* Required work *
Please list every line in the entries below that contains the word "checkbox", copying each line in full.

* Information shown *
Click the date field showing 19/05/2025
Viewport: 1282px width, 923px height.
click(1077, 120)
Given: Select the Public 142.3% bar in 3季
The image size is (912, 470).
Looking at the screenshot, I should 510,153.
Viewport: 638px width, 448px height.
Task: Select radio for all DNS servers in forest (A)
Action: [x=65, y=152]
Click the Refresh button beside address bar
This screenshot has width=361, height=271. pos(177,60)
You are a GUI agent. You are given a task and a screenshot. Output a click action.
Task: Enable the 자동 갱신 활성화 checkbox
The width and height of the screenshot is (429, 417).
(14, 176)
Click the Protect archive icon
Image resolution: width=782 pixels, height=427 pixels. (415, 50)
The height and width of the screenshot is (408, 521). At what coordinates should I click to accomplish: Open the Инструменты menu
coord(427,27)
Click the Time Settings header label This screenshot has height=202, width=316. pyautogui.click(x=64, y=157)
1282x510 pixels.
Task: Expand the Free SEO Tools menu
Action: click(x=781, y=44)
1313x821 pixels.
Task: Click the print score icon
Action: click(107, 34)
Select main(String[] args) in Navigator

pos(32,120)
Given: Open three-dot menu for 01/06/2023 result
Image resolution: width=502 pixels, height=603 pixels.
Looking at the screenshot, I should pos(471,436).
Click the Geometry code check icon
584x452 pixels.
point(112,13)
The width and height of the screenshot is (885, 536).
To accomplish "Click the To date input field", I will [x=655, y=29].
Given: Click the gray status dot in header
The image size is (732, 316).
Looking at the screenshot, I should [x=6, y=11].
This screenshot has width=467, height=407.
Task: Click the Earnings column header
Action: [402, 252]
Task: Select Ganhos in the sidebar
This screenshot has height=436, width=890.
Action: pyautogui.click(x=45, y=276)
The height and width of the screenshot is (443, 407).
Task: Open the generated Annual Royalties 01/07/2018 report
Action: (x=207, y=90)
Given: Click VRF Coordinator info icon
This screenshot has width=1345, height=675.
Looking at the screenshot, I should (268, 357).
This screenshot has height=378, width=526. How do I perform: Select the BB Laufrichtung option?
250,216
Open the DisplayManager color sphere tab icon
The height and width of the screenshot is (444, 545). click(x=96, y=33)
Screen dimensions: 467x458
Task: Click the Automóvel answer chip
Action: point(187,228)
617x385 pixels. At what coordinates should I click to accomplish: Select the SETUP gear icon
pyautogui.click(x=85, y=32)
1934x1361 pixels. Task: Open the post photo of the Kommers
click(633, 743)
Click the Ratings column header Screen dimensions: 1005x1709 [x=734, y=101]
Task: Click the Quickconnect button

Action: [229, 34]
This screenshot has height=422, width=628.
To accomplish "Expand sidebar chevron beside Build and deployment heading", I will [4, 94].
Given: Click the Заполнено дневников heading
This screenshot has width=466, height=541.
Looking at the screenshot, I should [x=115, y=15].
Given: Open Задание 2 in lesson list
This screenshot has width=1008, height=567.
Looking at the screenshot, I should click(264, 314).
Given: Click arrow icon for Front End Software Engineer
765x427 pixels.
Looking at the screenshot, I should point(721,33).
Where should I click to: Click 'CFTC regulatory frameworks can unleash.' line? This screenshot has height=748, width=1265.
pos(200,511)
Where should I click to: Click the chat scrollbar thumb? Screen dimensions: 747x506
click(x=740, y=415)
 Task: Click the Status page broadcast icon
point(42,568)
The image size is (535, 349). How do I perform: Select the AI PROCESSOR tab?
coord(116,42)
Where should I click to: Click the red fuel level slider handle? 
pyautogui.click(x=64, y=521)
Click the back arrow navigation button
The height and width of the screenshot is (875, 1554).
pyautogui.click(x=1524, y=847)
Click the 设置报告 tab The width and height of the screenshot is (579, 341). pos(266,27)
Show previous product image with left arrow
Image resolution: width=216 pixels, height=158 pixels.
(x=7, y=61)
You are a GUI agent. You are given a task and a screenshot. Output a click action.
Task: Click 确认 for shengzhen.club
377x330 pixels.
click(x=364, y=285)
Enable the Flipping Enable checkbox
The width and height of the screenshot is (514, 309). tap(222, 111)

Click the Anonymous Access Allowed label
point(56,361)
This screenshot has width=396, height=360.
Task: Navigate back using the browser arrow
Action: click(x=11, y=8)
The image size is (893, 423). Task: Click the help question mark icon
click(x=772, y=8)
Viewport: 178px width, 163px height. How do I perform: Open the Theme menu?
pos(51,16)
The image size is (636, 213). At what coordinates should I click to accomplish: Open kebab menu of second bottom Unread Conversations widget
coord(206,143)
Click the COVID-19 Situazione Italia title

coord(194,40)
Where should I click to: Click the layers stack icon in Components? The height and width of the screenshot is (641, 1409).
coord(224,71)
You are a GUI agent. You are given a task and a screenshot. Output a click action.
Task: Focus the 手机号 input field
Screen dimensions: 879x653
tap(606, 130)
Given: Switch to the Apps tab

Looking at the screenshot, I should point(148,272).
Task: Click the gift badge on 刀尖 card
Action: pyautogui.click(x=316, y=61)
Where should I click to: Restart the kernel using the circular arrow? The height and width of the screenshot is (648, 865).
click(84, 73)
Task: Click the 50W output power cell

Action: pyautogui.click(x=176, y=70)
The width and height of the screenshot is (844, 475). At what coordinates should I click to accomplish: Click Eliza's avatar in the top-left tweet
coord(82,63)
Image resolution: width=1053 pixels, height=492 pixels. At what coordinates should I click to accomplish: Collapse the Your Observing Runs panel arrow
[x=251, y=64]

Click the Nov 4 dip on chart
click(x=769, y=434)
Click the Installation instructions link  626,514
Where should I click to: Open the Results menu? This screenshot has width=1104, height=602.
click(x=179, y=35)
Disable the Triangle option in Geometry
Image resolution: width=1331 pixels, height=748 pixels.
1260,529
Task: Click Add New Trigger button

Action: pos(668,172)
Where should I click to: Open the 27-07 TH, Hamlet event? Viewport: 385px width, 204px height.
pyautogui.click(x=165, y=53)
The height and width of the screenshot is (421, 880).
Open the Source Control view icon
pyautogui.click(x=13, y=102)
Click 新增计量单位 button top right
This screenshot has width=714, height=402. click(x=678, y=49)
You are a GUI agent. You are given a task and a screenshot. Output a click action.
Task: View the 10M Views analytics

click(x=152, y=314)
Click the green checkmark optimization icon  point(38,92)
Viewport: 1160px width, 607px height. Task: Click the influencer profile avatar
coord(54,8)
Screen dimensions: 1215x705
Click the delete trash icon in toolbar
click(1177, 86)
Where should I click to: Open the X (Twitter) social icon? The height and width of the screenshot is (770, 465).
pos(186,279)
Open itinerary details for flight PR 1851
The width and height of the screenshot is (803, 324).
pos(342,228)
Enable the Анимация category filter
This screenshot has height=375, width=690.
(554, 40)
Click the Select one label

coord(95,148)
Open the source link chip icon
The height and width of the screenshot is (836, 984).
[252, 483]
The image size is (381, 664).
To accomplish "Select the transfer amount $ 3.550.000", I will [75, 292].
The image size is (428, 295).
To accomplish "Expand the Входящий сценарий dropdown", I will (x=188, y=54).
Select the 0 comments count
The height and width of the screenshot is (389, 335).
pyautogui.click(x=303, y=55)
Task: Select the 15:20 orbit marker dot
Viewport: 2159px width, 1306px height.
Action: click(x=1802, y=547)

* Response for this exercise *
Task: Enable the 자동 갱신 활성화 checkbox
Enable the Flipping Enable checkbox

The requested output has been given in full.